Unlike real-valued neural networks, complex-valued neural networks [8] use complex numbers for data processing and have many applications in image processing, audio signal processing and radar signal processing. In electronic chips, complex numbers need to be encoded with two real numbers, which will increase parameter and computation complexity. Light has multiple dimensions, such as wavelength, amplitude, phase and polarization. The calculation of complex-valued neural networks can be efficiently implemented by using the amplitude and phase of light to encode signals [9]. Compared with real-valued neural networks, complex-valued neural networks can achieve higher classification accuracies in image recognition tasks [10]. Images are usually encoded with real values. However, complex-valued images based on the Fourier transform can effectively improve classification accuracy of the complex-valued neural network [11]. Fourier transform processing is also used for photonic neural networks [12]. Lenses can efficiently realize the Fourier transform, but the integration of lenses and photonic chips is very complex [13]. On the other hand, chip-level Fourier transform structures are usually different from those of photonic neural network chips [14].

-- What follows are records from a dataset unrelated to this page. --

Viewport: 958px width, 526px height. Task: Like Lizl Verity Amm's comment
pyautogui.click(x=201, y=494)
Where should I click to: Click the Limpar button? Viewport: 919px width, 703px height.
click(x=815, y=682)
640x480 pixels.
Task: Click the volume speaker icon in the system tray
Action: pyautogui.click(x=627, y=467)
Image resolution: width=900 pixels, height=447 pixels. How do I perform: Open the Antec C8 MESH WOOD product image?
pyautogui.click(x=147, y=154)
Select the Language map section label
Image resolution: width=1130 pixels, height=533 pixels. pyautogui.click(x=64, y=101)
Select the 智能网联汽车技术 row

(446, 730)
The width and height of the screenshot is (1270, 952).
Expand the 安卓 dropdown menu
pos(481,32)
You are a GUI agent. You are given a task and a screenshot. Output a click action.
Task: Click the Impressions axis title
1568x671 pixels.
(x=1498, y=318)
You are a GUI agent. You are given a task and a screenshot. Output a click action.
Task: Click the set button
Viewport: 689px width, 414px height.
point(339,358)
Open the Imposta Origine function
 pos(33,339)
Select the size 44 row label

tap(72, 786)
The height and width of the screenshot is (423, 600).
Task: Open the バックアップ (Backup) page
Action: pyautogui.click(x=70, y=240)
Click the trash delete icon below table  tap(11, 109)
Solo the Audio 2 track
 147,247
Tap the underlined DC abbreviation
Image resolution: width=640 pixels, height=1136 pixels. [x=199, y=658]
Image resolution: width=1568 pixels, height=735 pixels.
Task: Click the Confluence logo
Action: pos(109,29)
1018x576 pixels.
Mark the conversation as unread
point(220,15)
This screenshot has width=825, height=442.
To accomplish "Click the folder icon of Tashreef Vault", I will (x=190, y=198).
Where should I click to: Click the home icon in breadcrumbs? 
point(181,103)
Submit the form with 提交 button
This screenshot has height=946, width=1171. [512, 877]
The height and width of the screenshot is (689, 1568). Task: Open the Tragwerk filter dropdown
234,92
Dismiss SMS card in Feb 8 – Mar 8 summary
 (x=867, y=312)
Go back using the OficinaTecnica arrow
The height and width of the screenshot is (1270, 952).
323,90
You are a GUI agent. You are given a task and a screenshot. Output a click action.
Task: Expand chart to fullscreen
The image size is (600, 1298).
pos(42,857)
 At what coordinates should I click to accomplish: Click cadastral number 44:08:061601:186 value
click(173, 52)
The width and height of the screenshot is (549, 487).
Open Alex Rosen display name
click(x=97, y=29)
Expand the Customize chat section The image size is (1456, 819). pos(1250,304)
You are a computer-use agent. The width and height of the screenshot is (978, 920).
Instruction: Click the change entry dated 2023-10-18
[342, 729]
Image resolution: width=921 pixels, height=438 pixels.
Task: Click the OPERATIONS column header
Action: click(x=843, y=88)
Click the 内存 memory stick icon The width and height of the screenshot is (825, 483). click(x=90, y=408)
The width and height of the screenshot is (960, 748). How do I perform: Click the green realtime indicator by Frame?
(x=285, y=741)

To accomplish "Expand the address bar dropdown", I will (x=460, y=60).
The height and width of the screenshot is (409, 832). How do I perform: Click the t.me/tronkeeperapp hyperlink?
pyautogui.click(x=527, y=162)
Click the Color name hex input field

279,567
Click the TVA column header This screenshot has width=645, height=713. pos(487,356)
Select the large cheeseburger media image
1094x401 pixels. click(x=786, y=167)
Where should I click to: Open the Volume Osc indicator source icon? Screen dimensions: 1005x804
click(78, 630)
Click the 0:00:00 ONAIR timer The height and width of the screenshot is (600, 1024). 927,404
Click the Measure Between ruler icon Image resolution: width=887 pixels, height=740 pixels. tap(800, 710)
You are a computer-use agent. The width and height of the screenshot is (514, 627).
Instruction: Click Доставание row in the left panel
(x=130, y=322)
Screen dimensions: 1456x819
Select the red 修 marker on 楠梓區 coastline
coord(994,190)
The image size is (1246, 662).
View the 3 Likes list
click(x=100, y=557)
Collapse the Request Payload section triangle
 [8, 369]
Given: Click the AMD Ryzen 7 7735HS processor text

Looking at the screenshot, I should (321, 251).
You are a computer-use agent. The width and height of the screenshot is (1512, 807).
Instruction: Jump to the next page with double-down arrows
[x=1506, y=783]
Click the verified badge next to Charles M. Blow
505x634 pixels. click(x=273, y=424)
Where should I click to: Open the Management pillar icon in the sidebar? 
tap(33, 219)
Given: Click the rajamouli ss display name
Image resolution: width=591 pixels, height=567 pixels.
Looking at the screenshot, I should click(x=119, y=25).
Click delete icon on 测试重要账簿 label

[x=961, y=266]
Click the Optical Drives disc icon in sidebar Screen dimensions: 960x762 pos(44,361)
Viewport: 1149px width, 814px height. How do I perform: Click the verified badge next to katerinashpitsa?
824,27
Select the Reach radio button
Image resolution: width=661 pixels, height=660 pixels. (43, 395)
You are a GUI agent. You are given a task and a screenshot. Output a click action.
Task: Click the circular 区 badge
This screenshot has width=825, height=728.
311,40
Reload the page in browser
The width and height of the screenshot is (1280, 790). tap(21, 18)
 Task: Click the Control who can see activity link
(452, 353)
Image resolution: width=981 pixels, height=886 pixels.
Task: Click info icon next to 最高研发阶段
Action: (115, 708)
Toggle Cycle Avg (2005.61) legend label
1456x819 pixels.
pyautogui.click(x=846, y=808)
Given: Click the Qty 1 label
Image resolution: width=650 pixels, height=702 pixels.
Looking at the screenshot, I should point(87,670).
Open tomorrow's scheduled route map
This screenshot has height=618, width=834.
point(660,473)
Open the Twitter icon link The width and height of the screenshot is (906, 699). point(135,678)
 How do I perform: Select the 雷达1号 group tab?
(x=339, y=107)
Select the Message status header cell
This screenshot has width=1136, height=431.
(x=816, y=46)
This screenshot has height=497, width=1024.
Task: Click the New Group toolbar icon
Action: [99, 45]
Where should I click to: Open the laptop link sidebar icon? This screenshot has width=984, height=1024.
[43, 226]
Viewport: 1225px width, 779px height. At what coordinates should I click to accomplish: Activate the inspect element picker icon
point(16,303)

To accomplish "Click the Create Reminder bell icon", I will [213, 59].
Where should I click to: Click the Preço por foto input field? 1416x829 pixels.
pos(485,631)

In this article, the photonic complex-valued neural network (PCNN) chip was designed including input, weights and output parts. The photonic chip can realize complex number computations by changing the phase and amplitude of light. Though photonics continues developing, the scale of photonic integration chips is still relatively small because of optical losses and device noise, especially compared with the scale of neural networks, which have millions of parameters. Therefore, the multicore PCNN architecture is used to improve the computing parallelism and computing capability of photonic chips. For improving classification accuracy of the PCNN, the transformation layer is proposed that can convert real-valued images into complex-valued images. On the MNIST test set, the classification accuracy of the 64-dimensional transformation layer is 97.51%, which is almost the same as the accuracy of the Fourier transform-based complex-valued inputs and 4.37% higher than the accuracy of real-valued inputs. The PCNN chip has plenty of phase shifters, and phase noise will decrease the performance of PCNNs. We analyze the effect of phase noise on the single-core architecture and the multicore architecture. The larger single-core PCNN has worse phase noise robustness, and the multicore PCNN with more cores and a smaller single core has better phase noise robustness. The main contributions of this article are as follows:

• Using the multicore PCNN architecture to improve computing capability;
• Proposing the transformation layer, which can be implemented by the designed PCNN chip for improving performance of the PCNN;
• Analyzing the effect of phase noise on the multicore PCNN.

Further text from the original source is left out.